In a reflective article on the tenth anniversary of the release from Robben Island of President Nelson Mandela, the distinguished South African novelist, André Brink, recalls a sense of existential disorientation when he noted a blank wall in the airport building in Port Elizabeth announcing ‘YOU ARE NOW HERE’. That was it: a blank wall, no map, no plan. It serves as a useful metaphor for a peace process. A certain amount of disorientation is inevitable, as is the roller coaster between hope and despair. For us the question is which one we ‘would choose to define ourselves by: the moments of light or the dark intervals in between. Perhaps neither should be thinkable without the other. If humanity makes sense, it is not because it is capable of the best, or the worst, but of both’.
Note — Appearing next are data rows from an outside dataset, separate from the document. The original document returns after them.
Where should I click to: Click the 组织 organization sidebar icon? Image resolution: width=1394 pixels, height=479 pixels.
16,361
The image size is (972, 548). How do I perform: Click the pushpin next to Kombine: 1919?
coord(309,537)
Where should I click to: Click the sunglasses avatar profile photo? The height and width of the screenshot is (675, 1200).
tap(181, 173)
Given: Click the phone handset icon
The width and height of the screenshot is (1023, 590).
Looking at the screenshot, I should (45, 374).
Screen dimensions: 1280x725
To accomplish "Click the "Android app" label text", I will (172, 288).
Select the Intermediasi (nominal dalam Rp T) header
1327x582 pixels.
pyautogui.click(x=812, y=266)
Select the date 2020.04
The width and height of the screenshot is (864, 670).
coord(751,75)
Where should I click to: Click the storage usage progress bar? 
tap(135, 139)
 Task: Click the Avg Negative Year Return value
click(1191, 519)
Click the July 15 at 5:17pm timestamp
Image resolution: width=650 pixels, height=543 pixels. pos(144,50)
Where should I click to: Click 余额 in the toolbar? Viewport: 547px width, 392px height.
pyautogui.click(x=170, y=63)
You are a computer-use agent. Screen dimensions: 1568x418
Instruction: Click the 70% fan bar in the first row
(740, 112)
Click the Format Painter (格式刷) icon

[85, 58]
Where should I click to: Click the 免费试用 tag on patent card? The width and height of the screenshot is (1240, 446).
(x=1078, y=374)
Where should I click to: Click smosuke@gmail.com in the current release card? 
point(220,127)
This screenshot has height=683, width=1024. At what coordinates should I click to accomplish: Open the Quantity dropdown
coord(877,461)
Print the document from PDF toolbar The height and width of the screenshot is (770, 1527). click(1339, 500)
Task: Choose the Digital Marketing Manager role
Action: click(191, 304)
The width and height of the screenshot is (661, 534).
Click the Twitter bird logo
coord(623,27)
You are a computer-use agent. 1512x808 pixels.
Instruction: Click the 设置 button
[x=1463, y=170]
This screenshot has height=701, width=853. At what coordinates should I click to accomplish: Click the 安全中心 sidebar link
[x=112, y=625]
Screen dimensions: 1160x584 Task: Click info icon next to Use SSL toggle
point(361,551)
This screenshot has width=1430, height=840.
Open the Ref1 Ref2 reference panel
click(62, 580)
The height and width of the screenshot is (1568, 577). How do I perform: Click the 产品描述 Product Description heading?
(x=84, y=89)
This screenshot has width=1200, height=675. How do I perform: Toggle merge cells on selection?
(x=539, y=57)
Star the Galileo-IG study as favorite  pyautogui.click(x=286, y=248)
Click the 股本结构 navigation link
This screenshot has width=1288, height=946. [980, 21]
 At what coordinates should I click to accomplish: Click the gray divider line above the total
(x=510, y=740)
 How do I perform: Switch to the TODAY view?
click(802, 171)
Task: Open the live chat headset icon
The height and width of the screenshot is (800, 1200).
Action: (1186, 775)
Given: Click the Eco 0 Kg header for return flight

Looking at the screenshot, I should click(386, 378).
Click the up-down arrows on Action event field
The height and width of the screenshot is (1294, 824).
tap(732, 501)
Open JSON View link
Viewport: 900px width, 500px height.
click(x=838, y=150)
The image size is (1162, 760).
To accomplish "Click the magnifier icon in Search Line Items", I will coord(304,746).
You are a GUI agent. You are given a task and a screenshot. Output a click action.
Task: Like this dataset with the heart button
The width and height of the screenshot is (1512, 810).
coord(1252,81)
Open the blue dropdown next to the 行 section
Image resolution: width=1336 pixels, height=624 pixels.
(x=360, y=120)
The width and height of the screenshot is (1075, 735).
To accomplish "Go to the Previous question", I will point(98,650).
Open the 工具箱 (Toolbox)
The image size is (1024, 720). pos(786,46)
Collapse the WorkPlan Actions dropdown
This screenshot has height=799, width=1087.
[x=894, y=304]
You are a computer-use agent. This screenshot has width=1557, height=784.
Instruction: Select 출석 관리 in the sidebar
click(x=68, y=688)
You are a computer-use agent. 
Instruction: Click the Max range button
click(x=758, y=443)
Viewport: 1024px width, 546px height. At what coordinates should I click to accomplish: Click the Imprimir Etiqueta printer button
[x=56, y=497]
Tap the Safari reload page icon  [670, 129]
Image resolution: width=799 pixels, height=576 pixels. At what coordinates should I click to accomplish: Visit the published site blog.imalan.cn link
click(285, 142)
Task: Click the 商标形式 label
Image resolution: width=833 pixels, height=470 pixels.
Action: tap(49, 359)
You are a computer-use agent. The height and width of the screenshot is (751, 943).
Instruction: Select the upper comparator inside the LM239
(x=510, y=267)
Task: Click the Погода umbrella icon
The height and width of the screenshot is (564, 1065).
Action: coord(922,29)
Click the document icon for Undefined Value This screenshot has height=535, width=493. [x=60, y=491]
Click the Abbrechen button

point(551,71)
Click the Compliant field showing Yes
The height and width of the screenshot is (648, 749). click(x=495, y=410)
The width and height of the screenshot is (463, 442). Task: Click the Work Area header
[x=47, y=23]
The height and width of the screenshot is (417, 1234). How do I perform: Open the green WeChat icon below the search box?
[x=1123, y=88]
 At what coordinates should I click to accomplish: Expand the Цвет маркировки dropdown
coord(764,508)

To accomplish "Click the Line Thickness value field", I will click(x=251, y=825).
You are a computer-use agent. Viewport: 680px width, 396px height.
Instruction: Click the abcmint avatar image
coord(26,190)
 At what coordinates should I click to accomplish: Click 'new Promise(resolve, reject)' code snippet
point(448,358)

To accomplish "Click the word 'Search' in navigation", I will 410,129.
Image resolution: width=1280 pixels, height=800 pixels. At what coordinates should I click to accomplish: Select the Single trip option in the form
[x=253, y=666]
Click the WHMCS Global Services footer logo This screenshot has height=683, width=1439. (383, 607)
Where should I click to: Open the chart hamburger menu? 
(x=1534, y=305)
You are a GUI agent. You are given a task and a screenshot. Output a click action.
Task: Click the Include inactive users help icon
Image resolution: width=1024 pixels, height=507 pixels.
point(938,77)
Let that be our starting point. To start with a blank wall and the question ‘where is here?’ may be incredibly daunting; and ‘we may not be yet,’ as Brink asserts, ‘where we'd like to be, but at least we are no longer “there” any more. Most importantly, we seem to be on our way “somewhere”’. Drawing on the small cell which Mandela occupied for 18 of his 27 years in prison, Brink concludes: ‘Our peculiar cell may yet expand to the dimensions of a larger and more human world’. This paper is concerned with such a journey, with the larger issues of time and space rather than more practical concerns of the modalities entailed in conflict transformation.

There

One of the characteristics of an intense conflict is the growth of a cottage industry in navel-gazing. The assumption is that ‘our’ conflict is unique; that we have nothing to learn from elsewhere; and that indeed the rest of the world is as consumed with our quarrel as we are ourselves. It is incestuous and dangerously static. The Irish poet Louis MacNeice employs a useful metaphor: ‘bottled time turns sour upon the sill’. In the Middle East, in Eastern Europe and in Central America I have encountered a similar mindset: a selective obsession with the past, a narrow insularity about the present, and no proper concern with the future. The Czech novelist Milan Kundera captured its essence in Slowness: ‘the source of fear is in the future, and a person freed of the future has nothing to fear’.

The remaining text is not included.